If you miss that deadline, the offset becomes taxable income. Federal income tax rates for 2026 range from 10% to 37% depending on your bracket.14Internal Revenue Service. IRS Releases Tax Inflation Adjustments for Tax Year 2026 If you’re under 59½, the 10% early withdrawal penalty stacks on top of the income tax.12Internal Revenue Service. Retirement Topics – Exceptions to Tax on Early Distributions On a $30,000 outstanding balance, someone in the 22% bracket under 59½ would lose roughly $9,600 to taxes and penalties. That’s money that never goes back into the account.

This is the scenario that makes financial planners wince. People take a 403(b) loan expecting to repay it uneventfully over five years, then get laid off, change jobs, or take a better offer. Suddenly the loan accelerates, and they either find thousands of dollars to roll over or take the tax hit. If you’re even considering a job change within the next few years, factor this risk into the borrowing decision from the start.

The Real Cost of Borrowing From Your 403(b)

The pitch sounds good: you’re paying interest to yourself instead of a bank. What that framing leaves out is the double taxation problem. You repay the loan — including interest — with after-tax dollars from your paycheck. When you eventually withdraw that money in retirement, you’ll pay income tax on it again. The interest portion gets taxed twice: once when you earn it to make the payment, and once when you take it out in retirement. No other loan does this to you.

Then there’s the opportunity cost. While the borrowed money sits in your checking account, it isn’t invested.
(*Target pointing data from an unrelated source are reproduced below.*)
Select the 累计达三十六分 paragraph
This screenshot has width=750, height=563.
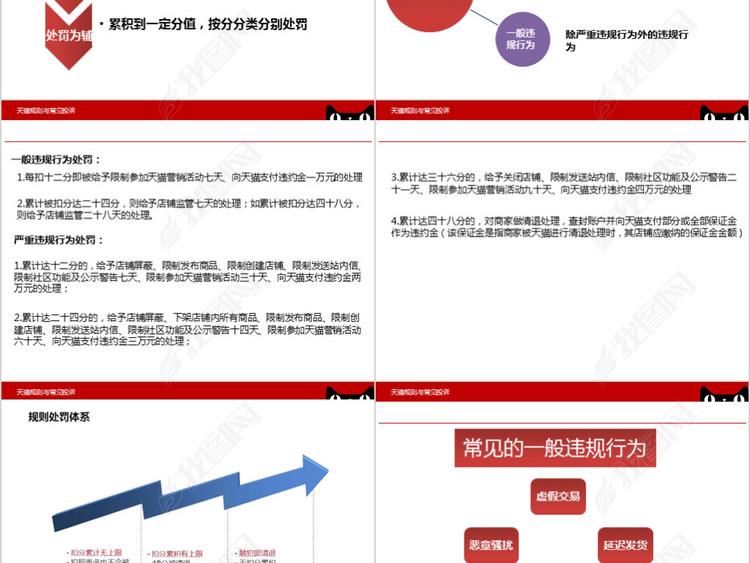tap(563, 183)
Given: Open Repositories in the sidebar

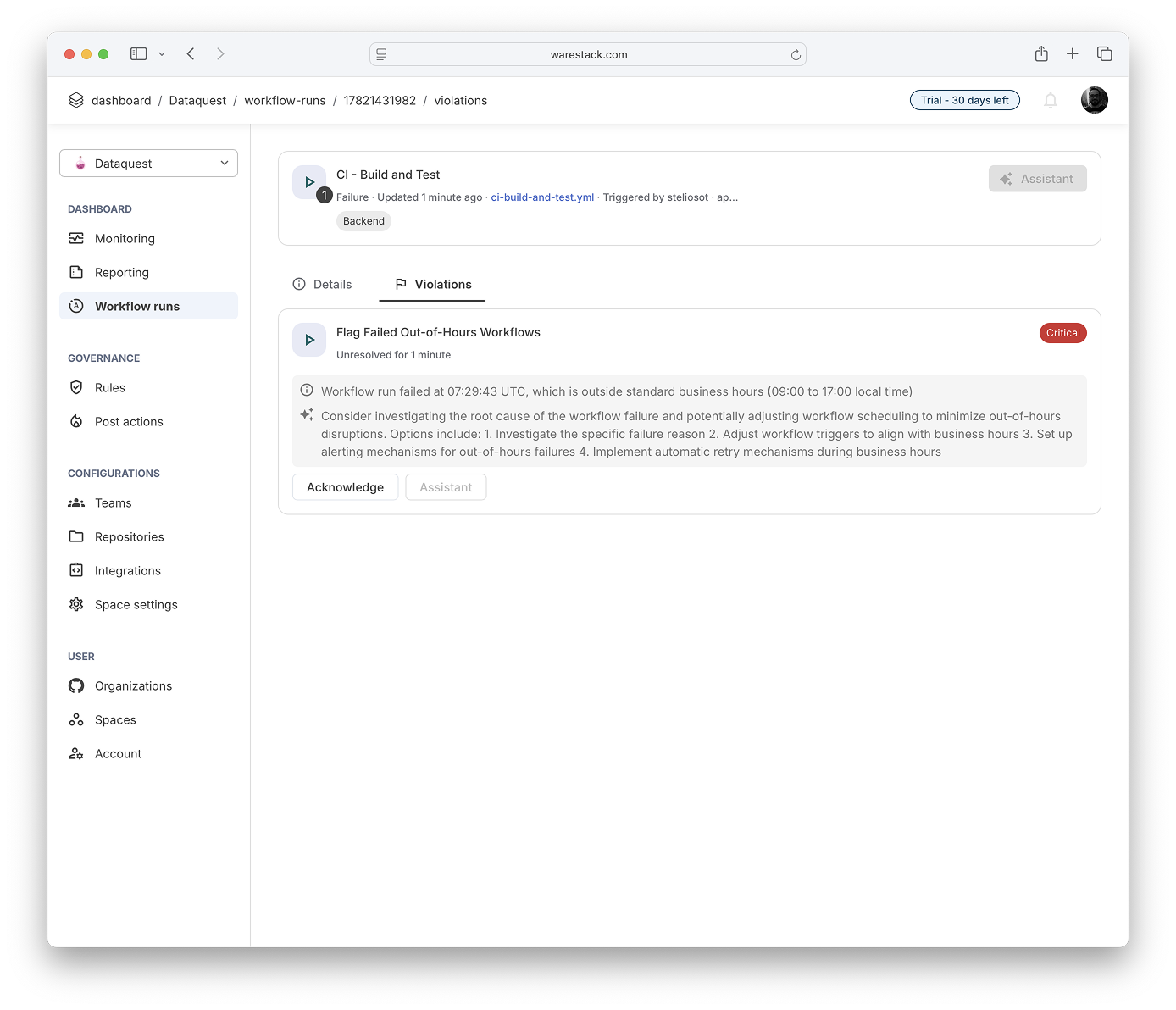Looking at the screenshot, I should [x=129, y=537].
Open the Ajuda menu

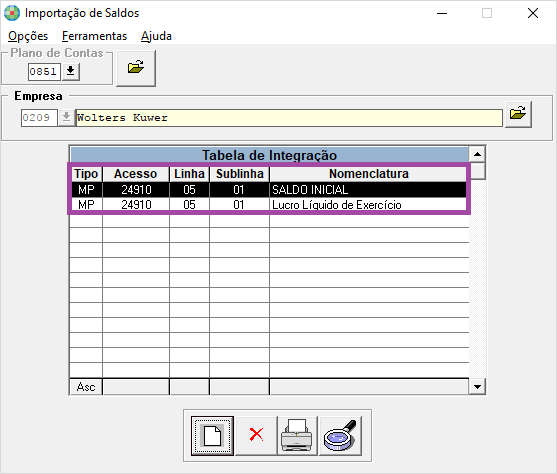coord(156,36)
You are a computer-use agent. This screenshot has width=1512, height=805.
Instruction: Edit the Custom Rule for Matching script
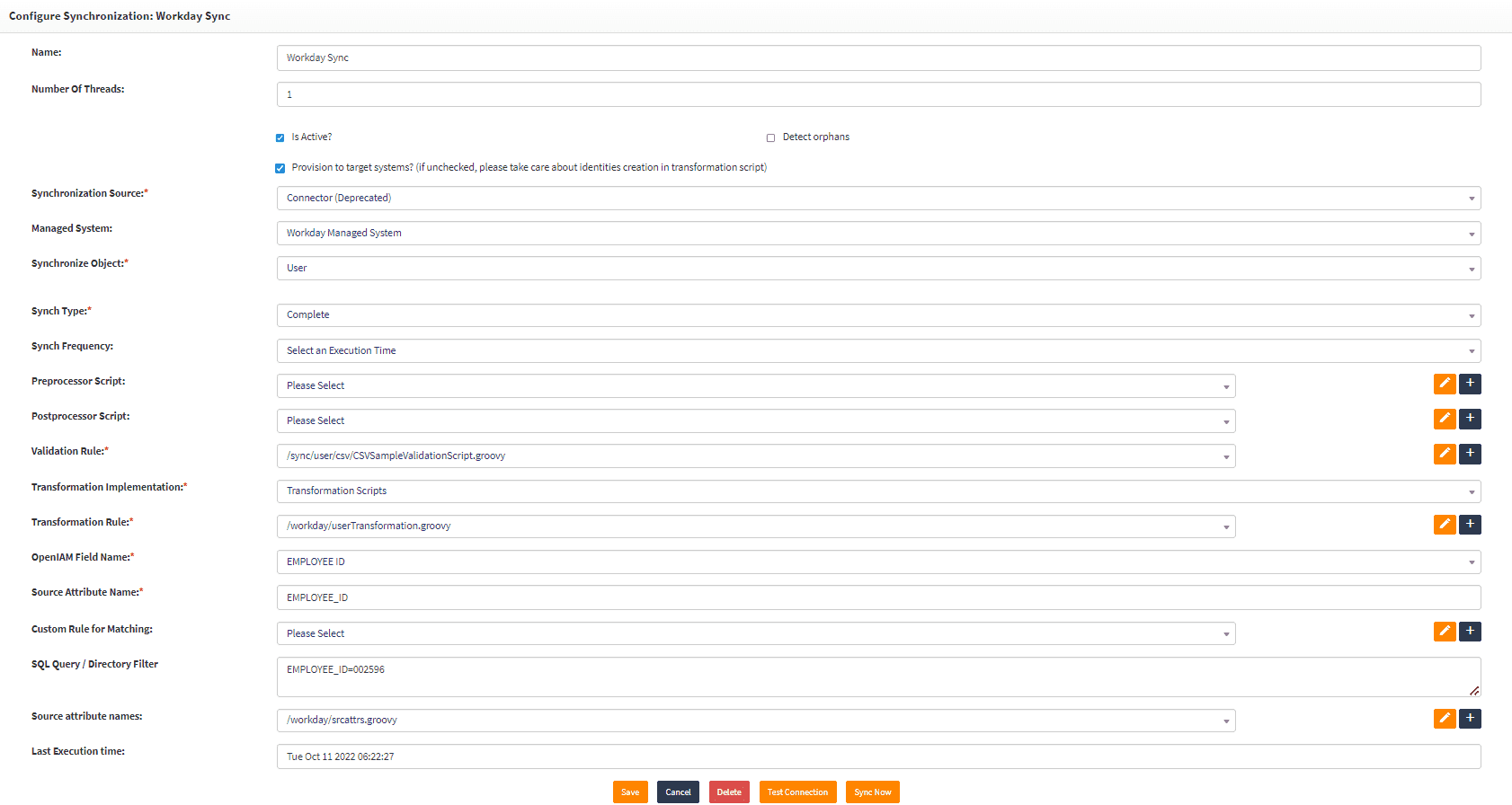click(x=1445, y=632)
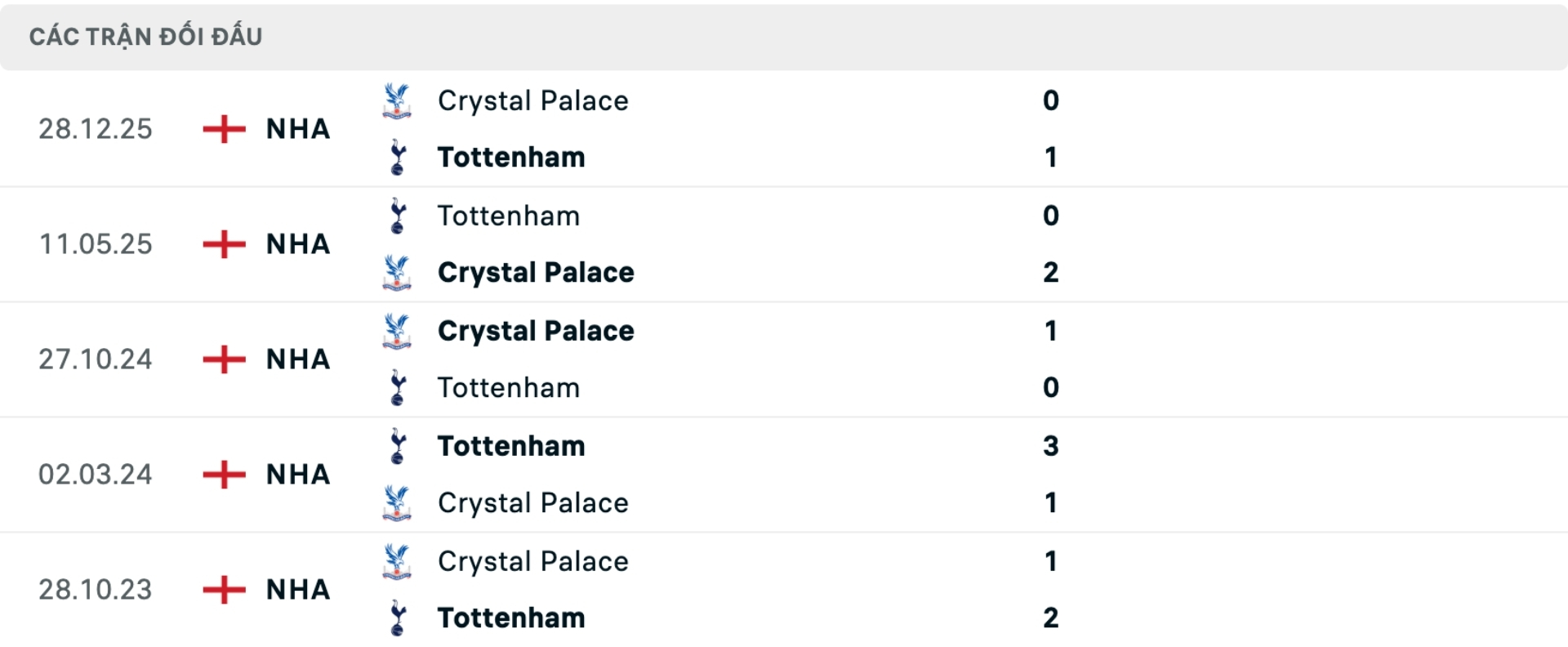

If you borrow $20,000 for four years during a period when the market returns 8% annually, you’ve missed out on roughly $7,300 in growth — money that would have compounded for decades more before retirement. The interest you pay yourself at 7.75% doesn’t fully replace that, because it’s coming from your own pocket rather than representing new investment gains.

None of this means a 403(b) loan is always the wrong choice. If the alternative is a credit card at 22% interest or a hardship withdrawal that permanently drains the account, borrowing from yourself may come out ahead. But treat it as a last resort rather than a convenient line of credit. The money in that account is doing a job, and pulling it out — even temporarily — has a price that’s easy to underestimate.